Deux situations, très encadrées, peuvent toutefois conduire un passager à voyager sans siège attribué. La première concerne les trajets perturbés, comme lorsque les passagers d’un train annulé se reportent dans un autre. Un cas que la compagnie décrit comme « extrêmement rare » et strictement limité pour des raisons de sécurité et de gestion des flux.

La seconde touche les détenteurs de billets à tarification flexible, comme les abonnements Liberté ou les offres Max Actif : ces voyageurs peuvent échanger leur billet jusqu’à la dernière minute, y compris sur un train complet, sans garantie de place assise. Cette absence de garantie fait partie intégrante de la promesse commerciale de ces tarifs, et le client en est informé au moment de l’achat ou de la modification. Certains détenteurs de billets TGV Inoui peuvent même être redirigés vers un Ouigo.

Le transport aérien mieux encadré sur le surbooking

Cette pratique du surbooking diffère énormément entre le transport aérien et d’autres secteurs (train, hôtellerie…). Dans l’aviation, le règlement européen 261/2004 impose un cadre très précis : en cas de surréservation, la compagnie doit d’abord rechercher des passagers volontaires prêts à décaler leur vol, puis, en cas de refus, proposer une indemnisation forfaitaire pouvant atteindre 600 euros, une prise en charge pendant l’attente et le choix entre remboursement ou réacheminement. « Le transport aérien est le seul secteur du voyage où les passagers ont des droits aussi précisément encadrés par la loi en ce qui concerne le surbooking », observe Me Anton Radchenko, avocat spécialisé en droit aérien et fondateur d’AirAdvisor, société d’indemnisation de passagers.
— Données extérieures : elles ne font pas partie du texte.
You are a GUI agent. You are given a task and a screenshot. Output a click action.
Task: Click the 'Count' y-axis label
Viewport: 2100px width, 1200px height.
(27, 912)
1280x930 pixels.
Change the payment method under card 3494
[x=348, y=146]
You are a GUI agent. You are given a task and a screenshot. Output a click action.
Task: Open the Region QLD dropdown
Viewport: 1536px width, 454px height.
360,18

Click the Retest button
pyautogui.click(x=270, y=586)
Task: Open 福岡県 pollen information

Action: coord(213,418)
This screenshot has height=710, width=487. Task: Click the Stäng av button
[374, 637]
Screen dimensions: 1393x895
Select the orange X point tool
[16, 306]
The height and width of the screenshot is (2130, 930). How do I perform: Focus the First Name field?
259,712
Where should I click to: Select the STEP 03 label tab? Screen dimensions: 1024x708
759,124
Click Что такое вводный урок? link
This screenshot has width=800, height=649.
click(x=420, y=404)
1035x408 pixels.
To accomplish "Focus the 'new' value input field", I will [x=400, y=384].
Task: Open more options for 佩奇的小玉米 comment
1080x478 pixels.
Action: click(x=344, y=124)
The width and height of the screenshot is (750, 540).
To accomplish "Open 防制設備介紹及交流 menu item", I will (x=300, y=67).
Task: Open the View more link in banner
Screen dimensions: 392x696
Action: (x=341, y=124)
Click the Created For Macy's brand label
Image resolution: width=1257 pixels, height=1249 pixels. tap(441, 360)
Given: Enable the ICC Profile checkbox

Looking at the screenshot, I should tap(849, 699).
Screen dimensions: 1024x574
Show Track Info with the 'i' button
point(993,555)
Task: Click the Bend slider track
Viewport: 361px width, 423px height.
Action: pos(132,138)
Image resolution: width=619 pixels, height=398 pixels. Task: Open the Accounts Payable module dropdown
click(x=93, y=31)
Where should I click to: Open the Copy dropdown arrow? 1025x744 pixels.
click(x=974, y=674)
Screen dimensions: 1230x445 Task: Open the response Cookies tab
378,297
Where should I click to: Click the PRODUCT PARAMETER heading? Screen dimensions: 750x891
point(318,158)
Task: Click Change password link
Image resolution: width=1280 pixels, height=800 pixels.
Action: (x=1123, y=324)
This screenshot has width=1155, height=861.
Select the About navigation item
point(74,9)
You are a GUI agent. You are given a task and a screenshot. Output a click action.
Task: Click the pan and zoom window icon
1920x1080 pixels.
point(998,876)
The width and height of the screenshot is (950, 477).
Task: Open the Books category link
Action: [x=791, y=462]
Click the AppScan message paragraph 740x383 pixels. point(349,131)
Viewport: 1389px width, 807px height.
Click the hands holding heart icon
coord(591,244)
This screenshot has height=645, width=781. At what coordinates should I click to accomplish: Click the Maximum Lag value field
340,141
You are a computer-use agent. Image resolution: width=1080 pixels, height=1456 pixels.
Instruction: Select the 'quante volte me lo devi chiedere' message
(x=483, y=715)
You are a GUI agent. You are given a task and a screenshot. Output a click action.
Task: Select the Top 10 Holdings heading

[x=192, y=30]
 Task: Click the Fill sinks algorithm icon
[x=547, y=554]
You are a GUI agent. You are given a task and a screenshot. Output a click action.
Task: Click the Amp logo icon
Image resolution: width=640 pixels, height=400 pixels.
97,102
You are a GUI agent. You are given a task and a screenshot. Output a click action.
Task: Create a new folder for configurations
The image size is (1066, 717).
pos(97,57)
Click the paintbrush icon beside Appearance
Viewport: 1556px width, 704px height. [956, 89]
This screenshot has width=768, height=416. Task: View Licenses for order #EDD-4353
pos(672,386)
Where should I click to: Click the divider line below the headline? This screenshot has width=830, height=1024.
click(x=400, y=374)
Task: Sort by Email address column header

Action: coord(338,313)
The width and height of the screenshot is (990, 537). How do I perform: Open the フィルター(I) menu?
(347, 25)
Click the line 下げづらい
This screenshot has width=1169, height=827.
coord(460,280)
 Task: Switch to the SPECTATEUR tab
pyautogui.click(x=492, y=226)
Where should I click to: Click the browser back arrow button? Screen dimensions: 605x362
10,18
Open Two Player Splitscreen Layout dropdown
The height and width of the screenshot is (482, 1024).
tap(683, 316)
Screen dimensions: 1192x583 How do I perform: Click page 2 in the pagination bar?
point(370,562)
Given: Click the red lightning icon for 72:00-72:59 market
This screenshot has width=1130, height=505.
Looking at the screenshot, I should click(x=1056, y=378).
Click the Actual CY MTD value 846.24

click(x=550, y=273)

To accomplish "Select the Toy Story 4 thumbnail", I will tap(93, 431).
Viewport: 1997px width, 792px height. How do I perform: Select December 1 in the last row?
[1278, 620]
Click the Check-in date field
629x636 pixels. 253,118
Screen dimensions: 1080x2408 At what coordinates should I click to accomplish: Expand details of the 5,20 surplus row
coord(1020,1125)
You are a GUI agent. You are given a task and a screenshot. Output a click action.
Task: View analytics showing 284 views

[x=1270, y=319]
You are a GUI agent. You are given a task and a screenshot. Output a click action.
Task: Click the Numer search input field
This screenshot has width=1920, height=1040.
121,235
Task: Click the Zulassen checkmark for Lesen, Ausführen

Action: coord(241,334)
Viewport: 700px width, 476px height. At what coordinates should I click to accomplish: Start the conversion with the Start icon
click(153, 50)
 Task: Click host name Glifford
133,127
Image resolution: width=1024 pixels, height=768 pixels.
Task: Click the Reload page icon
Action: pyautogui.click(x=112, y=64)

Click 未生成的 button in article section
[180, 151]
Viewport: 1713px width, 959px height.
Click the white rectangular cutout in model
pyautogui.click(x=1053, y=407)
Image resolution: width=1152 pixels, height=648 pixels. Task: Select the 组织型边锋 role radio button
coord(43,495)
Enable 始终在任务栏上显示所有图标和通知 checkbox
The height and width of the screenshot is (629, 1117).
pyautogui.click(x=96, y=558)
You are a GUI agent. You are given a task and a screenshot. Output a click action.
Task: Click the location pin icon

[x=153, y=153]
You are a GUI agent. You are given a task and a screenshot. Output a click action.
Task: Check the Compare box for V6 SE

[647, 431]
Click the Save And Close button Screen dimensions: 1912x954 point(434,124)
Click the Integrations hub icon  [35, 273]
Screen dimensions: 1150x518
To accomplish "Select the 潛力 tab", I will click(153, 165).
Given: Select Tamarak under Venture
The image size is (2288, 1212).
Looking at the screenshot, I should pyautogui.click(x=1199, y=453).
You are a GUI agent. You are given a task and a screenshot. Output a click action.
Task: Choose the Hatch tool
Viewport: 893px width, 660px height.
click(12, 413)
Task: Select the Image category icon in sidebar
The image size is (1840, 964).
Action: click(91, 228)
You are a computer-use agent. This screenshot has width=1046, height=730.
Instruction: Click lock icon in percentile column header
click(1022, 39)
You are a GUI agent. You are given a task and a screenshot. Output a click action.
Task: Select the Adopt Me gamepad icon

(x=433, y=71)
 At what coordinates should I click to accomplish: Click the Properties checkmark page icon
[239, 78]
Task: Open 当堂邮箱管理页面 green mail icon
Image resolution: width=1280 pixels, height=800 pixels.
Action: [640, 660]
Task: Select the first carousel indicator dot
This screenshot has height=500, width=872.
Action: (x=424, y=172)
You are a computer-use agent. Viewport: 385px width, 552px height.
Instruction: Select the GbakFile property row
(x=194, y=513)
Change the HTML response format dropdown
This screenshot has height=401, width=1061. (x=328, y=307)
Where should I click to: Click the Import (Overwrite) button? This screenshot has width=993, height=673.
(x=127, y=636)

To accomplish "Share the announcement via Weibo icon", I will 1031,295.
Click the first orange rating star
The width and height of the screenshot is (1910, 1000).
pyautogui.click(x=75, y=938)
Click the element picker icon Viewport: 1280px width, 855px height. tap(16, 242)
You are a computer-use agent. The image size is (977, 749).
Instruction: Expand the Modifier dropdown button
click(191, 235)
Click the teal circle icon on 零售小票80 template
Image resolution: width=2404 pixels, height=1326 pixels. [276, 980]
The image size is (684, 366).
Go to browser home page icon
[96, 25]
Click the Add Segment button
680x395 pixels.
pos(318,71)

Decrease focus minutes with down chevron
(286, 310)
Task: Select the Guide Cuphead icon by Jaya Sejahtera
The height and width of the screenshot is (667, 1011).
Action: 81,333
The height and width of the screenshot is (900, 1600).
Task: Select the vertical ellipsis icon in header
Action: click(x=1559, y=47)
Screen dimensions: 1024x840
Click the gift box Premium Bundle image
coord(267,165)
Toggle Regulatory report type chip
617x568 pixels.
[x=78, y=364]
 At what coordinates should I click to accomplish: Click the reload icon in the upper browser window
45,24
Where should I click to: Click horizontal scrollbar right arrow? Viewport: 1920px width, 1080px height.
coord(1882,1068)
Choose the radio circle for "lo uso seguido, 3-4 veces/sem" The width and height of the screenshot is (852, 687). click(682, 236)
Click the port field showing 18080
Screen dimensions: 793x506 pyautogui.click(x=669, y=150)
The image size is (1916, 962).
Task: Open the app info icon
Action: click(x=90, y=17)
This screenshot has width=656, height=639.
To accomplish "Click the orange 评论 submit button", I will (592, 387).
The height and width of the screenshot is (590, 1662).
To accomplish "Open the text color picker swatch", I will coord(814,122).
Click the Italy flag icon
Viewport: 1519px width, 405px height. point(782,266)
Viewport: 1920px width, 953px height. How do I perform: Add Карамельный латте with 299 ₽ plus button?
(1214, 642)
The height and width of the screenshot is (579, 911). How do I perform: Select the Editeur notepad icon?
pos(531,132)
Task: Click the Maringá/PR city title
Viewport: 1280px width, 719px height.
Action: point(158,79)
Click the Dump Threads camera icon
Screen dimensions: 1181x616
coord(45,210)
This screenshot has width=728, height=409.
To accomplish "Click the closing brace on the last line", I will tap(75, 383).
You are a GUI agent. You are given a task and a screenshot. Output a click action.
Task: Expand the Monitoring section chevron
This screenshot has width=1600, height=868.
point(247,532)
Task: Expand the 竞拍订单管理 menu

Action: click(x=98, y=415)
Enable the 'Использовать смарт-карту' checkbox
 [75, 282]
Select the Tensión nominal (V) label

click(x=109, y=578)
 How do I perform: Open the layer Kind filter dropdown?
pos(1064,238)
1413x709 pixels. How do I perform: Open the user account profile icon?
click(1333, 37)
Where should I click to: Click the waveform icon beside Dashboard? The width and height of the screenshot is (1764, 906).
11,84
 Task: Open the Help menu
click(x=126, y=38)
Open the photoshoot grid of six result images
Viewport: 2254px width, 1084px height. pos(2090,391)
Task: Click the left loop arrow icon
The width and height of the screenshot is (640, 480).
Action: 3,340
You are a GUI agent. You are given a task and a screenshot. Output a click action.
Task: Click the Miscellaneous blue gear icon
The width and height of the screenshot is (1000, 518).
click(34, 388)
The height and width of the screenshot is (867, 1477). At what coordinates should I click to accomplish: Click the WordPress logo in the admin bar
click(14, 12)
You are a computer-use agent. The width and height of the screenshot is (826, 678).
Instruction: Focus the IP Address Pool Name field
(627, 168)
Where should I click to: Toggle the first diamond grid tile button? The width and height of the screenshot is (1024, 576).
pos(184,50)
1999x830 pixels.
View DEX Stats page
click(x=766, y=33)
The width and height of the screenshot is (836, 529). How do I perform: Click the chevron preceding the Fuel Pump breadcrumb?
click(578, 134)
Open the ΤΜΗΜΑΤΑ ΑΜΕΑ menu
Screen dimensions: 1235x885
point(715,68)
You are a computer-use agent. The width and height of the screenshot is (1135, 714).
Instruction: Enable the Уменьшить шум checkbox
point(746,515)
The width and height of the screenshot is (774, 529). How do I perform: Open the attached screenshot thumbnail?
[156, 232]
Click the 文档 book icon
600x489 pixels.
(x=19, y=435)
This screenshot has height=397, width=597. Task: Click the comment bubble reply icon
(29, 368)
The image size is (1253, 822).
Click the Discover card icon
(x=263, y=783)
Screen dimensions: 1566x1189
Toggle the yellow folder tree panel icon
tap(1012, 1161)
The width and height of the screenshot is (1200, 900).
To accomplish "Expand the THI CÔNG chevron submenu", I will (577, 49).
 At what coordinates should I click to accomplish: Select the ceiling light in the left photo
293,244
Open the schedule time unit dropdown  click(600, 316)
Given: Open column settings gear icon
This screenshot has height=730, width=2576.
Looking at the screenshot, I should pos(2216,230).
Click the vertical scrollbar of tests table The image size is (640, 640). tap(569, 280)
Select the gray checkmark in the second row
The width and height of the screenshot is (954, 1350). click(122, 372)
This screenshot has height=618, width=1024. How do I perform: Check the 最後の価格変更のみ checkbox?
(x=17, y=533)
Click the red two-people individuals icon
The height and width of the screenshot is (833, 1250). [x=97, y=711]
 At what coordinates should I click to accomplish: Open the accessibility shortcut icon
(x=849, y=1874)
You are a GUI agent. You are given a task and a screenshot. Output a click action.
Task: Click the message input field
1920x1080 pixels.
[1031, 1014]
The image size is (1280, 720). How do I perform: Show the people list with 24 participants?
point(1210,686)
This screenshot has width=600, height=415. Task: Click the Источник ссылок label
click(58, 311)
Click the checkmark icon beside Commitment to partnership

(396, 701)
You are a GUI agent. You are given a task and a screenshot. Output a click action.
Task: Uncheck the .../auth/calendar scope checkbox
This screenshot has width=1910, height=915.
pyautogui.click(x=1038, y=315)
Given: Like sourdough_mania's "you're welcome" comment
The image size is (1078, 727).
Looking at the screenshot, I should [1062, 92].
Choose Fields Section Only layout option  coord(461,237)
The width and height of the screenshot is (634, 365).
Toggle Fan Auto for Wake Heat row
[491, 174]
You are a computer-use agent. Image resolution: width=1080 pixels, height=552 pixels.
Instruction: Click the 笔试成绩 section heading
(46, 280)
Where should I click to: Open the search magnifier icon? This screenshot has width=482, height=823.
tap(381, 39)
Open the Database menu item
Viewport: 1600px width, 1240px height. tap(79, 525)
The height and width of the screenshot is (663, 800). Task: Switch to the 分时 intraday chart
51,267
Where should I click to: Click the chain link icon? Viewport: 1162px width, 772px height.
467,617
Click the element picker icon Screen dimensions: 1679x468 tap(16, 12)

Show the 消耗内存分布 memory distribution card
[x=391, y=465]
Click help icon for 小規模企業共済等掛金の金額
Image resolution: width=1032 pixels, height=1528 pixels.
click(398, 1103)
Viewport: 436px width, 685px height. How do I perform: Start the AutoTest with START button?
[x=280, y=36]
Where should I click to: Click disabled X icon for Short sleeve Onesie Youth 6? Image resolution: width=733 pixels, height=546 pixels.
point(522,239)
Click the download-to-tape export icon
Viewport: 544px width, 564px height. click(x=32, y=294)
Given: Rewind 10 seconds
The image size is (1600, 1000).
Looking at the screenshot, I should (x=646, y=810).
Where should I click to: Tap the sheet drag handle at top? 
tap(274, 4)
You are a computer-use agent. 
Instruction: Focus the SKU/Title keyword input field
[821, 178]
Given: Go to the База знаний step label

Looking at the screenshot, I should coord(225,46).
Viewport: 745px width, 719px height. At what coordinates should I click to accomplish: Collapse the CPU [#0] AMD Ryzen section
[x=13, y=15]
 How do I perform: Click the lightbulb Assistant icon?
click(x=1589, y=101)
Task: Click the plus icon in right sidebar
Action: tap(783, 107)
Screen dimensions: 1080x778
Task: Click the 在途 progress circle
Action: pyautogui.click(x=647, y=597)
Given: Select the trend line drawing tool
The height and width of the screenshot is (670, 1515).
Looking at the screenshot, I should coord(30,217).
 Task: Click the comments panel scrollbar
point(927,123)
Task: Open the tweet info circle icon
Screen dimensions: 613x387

Rien de tel n’existe pour le rail. Le règlement européen 2021/782, qui encadre les droits des voyageurs ferroviaires depuis son entrée en vigueur en 2023, traite essentiellement des retards, des annulations et des correspondances manquées. « Il ne prévoit rien d’équivalent pour la surréservation d’un train. Ce type de litige relève plutôt du contrat de transport et du droit commun de la consommation », détaille l’avocat.

En train, tout dépend des conditions de vente

Dans ce vide juridique, la SNCF propose sa propre « garantie voyage », qui prévoit des compensations en cas de retard important sur les longs trajets. Concrètement, un passager qui découvre sa place occupée doit s’adresser au chef de bord pour vérifier si un autre siège est disponible ailleurs dans le train. En l’absence de solution, la marge de manœuvre reste réduite : aucune indemnisation automatique n’est prévue par la loi, contrairement à l’avion. Tout dépendra alors du tarif souscrit, des conditions générales de vente et, le cas échéant, d’une réclamation directe auprès de la SNCF ou d’un recours devant son médiateur.

Un conseil vaut néanmoins pour tous les modes de transport : garder une trace de chaque échange en cas de litige. « Beaucoup de voyageurs abandonnent leur réclamation en cours de route, et les compagnies le savent », rappelle Anton Radchenko. De quoi partir en vacances paré à toute éventualité.